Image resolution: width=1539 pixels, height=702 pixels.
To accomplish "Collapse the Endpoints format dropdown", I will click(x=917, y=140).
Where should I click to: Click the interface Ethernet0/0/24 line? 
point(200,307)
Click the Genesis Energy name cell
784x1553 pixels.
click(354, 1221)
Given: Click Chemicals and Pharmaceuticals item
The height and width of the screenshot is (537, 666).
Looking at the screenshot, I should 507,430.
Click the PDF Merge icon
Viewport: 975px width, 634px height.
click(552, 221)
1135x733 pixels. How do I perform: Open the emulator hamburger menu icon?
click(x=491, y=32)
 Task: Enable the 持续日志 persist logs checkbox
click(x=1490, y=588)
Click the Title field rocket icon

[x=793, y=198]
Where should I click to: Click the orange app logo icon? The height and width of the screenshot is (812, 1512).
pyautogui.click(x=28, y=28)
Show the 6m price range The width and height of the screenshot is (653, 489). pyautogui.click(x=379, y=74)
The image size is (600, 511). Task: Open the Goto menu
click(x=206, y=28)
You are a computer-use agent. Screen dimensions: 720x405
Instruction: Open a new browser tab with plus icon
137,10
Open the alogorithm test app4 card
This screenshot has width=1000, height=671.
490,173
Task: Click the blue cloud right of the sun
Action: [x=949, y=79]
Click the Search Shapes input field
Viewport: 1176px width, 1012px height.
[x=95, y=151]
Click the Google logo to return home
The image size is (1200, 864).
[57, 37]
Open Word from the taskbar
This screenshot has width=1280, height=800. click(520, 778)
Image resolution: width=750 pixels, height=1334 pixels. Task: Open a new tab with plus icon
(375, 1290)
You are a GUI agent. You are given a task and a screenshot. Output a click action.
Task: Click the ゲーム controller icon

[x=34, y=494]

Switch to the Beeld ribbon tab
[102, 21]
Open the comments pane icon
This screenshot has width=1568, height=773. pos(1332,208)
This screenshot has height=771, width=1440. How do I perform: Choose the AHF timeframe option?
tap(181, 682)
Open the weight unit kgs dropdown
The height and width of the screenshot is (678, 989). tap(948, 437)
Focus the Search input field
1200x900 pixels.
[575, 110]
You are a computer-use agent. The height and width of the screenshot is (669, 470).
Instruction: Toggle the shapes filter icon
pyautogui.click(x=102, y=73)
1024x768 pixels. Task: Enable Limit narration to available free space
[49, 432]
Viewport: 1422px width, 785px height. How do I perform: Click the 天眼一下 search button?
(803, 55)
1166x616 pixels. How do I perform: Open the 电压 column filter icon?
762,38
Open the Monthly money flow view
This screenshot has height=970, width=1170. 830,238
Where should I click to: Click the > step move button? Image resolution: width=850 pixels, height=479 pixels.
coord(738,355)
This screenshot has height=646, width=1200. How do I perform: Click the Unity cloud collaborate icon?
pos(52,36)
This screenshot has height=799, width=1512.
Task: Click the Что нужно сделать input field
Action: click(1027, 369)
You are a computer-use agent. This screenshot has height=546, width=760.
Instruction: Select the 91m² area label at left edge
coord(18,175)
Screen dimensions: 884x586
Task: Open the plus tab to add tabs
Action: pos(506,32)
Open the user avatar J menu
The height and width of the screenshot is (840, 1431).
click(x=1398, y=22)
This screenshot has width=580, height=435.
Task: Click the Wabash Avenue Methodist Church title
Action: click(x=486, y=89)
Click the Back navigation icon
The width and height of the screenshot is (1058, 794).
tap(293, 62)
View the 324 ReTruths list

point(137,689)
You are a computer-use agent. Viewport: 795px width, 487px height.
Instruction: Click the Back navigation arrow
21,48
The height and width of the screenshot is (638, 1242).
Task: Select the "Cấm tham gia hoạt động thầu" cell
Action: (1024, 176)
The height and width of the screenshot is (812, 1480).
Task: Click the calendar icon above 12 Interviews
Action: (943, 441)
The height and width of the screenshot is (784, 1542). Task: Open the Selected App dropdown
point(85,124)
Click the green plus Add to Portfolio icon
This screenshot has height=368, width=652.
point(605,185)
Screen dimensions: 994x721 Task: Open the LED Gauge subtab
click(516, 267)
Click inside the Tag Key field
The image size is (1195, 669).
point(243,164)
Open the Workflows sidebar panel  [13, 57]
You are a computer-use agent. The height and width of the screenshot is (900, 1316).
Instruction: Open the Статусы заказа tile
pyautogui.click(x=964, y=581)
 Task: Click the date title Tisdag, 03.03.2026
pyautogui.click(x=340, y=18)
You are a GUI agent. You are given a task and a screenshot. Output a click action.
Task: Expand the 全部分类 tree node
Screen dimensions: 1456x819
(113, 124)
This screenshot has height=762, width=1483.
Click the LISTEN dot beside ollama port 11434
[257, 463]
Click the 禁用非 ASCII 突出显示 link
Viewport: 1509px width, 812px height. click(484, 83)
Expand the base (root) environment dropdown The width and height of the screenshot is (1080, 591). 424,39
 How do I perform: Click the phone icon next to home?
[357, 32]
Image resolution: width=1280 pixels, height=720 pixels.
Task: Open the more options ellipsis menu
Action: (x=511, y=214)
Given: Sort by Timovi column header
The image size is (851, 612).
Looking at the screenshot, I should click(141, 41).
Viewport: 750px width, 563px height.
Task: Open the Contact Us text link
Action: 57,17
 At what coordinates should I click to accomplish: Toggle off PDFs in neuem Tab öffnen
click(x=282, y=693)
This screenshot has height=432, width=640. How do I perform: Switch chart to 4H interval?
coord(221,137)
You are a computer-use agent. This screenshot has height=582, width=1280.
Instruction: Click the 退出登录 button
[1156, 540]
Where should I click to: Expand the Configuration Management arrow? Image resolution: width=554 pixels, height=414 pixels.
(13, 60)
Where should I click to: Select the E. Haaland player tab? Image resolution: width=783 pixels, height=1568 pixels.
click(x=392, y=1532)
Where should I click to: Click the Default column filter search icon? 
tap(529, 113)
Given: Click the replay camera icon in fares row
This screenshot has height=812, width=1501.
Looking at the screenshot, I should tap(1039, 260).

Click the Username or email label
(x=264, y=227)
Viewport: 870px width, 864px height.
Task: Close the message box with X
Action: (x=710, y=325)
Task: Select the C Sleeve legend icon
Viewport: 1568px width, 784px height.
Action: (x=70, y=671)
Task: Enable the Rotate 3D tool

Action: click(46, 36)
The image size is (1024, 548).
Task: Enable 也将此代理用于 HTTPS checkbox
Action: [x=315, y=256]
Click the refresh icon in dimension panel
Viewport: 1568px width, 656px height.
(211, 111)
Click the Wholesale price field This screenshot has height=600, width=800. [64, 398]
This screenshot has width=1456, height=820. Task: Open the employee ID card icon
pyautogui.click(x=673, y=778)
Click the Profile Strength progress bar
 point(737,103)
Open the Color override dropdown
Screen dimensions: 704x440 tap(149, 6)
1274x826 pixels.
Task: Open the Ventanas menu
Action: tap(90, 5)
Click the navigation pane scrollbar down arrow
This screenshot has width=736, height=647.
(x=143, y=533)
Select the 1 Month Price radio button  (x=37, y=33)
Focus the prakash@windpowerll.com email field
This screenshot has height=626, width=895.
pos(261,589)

### ACTIVITY
The stretch of entries above that starts with the line containing "This screenshot has height=762, width=1483." and goes on through the line containing "Expand the base" is to be transcribed exactly, and no other line is to be transcribed.

### YOUR RESPONSE
This screenshot has height=762, width=1483.
Click the LISTEN dot beside ollama port 11434
[257, 463]
Click the 禁用非 ASCII 突出显示 link
Viewport: 1509px width, 812px height. click(484, 83)
Expand the base (root) environment dropdown The width and height of the screenshot is (1080, 591). 424,39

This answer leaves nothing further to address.